## TASK TO CARRY OUT
Among the entries below, find every line that contains the string "beside", then copy it.

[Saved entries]
----------------------------------------
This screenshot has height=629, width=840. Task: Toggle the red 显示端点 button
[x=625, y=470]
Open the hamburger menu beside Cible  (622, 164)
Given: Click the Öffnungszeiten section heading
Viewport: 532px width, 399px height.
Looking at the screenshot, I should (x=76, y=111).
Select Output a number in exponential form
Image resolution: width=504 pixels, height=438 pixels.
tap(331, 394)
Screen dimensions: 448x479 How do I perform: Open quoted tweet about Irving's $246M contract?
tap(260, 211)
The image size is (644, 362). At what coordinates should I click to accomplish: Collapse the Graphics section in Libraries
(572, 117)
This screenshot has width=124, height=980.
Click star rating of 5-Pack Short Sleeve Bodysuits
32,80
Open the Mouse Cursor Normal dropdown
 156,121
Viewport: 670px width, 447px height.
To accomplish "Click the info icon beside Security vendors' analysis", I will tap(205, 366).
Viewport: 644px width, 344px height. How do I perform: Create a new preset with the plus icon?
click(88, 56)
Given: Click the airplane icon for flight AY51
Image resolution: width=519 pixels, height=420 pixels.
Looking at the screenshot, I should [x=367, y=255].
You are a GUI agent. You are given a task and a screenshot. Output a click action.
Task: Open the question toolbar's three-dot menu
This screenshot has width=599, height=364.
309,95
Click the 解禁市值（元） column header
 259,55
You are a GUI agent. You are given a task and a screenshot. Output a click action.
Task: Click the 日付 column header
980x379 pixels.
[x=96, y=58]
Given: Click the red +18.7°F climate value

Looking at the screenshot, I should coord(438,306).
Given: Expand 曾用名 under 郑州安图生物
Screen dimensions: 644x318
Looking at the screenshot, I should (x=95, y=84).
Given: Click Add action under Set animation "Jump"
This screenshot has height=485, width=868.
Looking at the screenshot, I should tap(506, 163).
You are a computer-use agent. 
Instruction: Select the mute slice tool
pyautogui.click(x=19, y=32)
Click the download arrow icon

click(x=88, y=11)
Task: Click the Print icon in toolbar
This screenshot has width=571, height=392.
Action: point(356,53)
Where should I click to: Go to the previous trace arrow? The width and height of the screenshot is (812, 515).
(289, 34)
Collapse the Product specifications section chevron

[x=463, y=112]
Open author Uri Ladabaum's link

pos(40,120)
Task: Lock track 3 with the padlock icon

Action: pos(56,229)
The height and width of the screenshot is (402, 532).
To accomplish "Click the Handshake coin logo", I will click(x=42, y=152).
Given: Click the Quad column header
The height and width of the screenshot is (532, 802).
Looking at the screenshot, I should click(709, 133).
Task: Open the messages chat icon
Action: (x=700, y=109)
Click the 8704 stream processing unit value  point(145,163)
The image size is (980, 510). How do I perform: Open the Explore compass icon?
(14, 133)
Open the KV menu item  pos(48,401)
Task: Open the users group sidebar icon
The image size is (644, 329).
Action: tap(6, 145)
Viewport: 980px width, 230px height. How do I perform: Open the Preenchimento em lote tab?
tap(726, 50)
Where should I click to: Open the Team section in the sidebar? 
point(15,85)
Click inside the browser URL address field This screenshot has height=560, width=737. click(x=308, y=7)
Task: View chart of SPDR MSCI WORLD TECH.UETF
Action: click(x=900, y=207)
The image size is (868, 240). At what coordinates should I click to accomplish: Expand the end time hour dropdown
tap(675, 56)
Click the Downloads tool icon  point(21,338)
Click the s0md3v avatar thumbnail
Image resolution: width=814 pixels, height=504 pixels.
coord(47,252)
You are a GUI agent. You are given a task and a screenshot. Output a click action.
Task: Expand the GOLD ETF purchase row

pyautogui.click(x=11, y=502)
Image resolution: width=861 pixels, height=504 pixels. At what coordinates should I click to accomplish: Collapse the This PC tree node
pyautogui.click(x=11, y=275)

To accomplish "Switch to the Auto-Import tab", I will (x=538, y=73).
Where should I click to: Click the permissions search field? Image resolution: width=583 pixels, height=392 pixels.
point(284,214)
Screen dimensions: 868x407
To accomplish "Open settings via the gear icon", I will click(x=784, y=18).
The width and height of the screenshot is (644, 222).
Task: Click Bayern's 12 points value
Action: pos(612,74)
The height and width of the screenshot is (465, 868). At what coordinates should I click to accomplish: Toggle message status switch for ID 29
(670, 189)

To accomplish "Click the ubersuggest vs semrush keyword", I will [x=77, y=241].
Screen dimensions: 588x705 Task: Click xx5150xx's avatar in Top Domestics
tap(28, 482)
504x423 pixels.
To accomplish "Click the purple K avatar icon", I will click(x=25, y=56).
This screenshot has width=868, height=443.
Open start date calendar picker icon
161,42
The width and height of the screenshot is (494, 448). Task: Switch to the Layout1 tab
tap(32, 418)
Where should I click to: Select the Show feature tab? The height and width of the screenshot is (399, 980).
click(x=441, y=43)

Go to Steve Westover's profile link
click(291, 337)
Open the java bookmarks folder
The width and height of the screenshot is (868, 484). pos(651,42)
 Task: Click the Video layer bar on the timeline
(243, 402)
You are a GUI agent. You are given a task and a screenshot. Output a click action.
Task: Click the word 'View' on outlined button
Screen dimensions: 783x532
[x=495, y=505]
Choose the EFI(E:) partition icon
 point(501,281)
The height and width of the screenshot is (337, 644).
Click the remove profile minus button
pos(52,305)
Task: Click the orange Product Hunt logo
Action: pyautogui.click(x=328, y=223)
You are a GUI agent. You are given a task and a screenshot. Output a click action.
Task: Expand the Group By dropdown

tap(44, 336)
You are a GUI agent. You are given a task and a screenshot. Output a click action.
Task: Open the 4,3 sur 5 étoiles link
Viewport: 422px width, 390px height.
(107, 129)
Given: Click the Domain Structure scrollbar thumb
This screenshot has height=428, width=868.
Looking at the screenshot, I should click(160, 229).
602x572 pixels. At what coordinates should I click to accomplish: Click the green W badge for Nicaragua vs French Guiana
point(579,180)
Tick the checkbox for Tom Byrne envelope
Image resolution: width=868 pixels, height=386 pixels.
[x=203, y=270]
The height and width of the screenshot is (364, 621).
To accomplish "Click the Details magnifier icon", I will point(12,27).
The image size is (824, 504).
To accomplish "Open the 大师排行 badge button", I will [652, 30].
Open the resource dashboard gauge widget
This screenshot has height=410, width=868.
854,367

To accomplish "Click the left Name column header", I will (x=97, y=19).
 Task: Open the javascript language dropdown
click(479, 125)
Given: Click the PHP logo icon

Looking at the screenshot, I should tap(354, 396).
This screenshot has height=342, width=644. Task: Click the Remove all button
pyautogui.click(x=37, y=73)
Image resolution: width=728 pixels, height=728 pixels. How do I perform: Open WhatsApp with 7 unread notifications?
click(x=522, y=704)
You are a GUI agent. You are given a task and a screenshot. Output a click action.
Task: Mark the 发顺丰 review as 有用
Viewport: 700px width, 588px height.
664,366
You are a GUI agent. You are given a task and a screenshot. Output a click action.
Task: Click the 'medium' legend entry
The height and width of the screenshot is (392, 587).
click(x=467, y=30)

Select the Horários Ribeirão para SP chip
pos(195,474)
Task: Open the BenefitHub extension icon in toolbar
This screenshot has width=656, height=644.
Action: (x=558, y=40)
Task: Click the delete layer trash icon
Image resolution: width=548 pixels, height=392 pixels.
----------------------------------------
## YOUR SOLUTION
Open the hamburger menu beside Cible  (622, 164)
To accomplish "Click the info icon beside Security vendors' analysis", I will tap(205, 366).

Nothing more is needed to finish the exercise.